#### Page:

However it is important to count the costs before going ahead.
TAX
Stamp Duty Land Tax (SDLT) rates have recently increased
for second and subsequent properties.
The rates are now less favourable than for purchases of ones only or
main residence. The rates are 3% up to
£125,000.00, 5% between £125,000.00 and £250,000.00, 8% between £250,000.00 and
£925,000.00, 13% between £925,000.00 and £1.5 million and 15% for properties
over £1.5 million. The rates are
therefore consistently 3% above the existing SDLT rates for first or only properties.
Capital Gains Tax (CGT) is chargeable on the increase
in value when a second or subsequent property is sold. Reliefs are available e.g. for gifts to
spouse, civil partner or charity or if the property is a business asset
(although the reliefs for wear and tear have been replaced by a less favourable
relief), or if the property is occupied by a dependent relative.
Owners
of a portfolio of properties they are likely to pay Income Tax rather than CGT.

[Items from a dataset]
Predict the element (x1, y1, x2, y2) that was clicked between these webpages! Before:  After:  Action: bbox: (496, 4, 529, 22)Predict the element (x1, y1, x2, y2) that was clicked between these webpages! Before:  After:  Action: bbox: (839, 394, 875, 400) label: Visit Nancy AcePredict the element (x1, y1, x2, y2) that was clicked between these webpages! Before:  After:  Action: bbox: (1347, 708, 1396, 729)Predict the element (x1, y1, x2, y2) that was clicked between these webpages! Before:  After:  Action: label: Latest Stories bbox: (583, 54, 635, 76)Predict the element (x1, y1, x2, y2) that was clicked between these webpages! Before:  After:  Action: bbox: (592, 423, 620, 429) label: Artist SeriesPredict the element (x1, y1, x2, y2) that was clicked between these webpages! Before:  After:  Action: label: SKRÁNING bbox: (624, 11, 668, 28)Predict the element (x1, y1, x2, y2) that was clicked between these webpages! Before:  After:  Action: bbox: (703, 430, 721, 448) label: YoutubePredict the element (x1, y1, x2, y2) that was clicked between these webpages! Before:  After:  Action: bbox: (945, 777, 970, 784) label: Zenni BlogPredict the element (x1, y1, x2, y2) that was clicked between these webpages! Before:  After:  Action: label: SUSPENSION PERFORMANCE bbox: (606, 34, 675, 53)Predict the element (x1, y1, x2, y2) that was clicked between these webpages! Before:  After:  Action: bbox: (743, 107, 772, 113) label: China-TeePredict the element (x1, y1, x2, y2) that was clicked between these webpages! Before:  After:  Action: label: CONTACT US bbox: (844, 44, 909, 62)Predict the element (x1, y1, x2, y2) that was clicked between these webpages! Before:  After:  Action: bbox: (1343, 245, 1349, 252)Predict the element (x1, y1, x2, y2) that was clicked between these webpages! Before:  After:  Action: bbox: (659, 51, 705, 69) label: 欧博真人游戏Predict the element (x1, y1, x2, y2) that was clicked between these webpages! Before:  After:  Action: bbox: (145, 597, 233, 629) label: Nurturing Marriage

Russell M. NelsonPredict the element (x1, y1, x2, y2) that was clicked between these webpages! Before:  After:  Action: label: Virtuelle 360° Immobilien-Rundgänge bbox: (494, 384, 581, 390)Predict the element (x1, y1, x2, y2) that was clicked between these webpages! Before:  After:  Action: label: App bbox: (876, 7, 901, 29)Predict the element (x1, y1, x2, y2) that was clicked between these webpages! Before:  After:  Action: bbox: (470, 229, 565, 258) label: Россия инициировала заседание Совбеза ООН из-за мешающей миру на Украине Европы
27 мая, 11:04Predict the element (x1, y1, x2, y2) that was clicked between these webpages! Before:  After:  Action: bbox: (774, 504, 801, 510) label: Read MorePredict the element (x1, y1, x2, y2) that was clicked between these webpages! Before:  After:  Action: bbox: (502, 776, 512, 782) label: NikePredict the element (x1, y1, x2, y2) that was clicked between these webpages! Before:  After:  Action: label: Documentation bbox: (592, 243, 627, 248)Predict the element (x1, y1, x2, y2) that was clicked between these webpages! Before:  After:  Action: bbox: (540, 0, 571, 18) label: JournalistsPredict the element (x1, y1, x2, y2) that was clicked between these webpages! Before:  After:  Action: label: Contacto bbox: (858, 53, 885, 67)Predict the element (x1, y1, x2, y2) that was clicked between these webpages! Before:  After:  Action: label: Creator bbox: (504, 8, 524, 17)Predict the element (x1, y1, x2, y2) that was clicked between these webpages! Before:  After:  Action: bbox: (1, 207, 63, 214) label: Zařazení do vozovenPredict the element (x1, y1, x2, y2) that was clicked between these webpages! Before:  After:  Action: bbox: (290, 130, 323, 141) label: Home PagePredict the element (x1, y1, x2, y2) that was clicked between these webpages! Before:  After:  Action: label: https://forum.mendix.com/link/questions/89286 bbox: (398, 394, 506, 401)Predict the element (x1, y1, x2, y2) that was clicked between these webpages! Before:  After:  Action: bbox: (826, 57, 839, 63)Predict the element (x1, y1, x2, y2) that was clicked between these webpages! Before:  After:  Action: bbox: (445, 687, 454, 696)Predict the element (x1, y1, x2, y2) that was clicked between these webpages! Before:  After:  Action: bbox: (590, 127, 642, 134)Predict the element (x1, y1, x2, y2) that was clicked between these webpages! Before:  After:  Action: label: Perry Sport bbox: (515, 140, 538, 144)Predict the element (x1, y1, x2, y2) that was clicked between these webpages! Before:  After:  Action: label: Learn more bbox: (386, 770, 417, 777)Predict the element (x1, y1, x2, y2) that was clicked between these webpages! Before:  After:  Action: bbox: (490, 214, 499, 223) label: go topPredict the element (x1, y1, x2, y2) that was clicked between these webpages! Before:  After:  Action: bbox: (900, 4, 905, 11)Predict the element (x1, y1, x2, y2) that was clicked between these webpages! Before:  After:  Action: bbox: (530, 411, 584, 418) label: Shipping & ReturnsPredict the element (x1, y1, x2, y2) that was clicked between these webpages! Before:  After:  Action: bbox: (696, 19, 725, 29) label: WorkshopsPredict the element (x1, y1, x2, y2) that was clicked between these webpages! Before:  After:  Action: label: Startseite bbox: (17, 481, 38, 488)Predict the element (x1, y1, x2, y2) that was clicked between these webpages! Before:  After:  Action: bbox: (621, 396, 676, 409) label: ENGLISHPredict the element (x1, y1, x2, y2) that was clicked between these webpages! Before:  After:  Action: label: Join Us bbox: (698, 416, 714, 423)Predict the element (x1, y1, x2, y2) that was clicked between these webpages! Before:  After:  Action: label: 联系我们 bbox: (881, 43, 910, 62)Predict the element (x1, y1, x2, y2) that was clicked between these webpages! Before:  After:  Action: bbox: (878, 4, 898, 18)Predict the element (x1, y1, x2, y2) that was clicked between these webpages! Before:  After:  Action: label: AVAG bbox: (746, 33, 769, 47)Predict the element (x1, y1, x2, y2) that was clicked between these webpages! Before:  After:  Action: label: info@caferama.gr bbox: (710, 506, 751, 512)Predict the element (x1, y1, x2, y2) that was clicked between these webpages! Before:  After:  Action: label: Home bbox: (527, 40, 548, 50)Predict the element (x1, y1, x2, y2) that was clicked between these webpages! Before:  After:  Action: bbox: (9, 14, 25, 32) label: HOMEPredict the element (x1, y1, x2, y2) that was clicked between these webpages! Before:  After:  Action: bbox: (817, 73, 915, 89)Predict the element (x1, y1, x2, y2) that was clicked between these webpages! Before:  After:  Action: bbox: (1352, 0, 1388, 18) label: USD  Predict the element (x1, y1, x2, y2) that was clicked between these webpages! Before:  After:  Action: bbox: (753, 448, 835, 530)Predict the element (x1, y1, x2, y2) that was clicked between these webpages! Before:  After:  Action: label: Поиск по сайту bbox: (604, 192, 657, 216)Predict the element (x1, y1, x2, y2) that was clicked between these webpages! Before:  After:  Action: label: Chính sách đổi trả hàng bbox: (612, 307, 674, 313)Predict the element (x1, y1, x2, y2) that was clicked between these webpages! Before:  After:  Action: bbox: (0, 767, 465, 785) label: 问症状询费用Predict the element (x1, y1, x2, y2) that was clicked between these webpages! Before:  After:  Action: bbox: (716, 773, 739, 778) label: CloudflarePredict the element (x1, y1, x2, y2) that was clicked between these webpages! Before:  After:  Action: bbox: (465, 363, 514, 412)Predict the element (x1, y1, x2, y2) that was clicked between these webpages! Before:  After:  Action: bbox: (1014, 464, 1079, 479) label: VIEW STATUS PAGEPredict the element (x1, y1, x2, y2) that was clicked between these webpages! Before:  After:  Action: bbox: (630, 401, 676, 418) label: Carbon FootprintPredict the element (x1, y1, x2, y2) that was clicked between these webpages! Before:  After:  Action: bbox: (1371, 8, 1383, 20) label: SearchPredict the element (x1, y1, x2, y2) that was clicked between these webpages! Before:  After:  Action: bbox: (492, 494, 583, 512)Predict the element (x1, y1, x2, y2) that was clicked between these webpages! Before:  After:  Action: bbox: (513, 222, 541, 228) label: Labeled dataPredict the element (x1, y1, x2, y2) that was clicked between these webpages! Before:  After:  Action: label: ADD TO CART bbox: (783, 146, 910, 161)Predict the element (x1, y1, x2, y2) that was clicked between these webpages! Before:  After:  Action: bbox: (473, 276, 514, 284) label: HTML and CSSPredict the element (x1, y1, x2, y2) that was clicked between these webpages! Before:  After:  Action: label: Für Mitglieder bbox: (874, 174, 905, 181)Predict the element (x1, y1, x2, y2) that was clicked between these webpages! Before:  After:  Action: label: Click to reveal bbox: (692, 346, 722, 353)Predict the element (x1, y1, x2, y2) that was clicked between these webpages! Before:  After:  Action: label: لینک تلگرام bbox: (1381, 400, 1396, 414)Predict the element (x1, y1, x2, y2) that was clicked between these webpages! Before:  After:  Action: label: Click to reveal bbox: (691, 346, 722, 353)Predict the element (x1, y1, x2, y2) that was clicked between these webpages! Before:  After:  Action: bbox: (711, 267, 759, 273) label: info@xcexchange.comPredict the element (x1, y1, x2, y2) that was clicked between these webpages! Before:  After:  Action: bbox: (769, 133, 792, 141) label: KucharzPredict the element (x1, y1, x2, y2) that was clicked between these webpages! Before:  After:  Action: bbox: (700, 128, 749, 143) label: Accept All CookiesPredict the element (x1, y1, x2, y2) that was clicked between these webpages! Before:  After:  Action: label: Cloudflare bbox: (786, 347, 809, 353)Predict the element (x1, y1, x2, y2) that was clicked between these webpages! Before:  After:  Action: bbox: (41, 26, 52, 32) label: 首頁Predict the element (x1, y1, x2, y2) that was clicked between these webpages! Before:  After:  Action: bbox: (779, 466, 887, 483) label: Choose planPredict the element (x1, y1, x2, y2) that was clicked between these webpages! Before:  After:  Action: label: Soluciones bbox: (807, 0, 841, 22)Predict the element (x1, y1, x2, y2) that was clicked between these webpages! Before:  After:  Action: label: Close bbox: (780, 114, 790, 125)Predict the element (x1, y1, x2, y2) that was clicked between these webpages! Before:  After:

#### Short task A:
How would you put this sentence from the passage on property tax into Spanish: "Capital Gains Tax (CGT) is chargeable on the increase in value when a second or subsequent property is sold."
#### Short task B:
Can you carry the passage on property tax forward from its last sentence?
This material comes from a separate source.

#### Response A:
El impuesto sobre las ganancias de capital (CGT) se aplica al aumento de valor cuando se vende una segunda propiedad o una propiedad posterior.

#### Response B:
MORTGAGES
Generally
speaking lenders requirements have become more stringent in recent years,
although it is worth shopping around for the best deals available. Buy to let mortgages are slightly more
expensive than those offered to owner occupiers and set up fees can be
considerably higher. In addition
mortgage interest relief against income tax is now being scaled down as from
2017.
RENTING TO
INDIVIDUAL TENANTS
Costs
will include the following:-
1. The costs of creating Tenancy Agreement documentation and
instructing Managing Agents if required.
3. Property maintenance costs and compliance with statutory
obligations and
procedures, such as Gas Safe Certificates, arrangements
for rent deposits and EPC’s;
4. Statutory requirements as to the rent that can be charged
and the rate at which rent can be reviewed or increased.
SUMMARY
It is advisable to check that
the return on investment property outweighs
the expense. Investment in land must be regarded as a long
term advantage rather than a
quick source of funds. The rent should exceed the expenses and the
increase in value should
exceed the capital outlay and
taxes payable.
The value of the owner’s own
management time should also be take into consideration.
In short investing in second
or subsequent properties can still be profitable but it is important
to do the sums before
committing yourself.
For further information on tax
see the government’s website www.gov.uk/tax-sell-property.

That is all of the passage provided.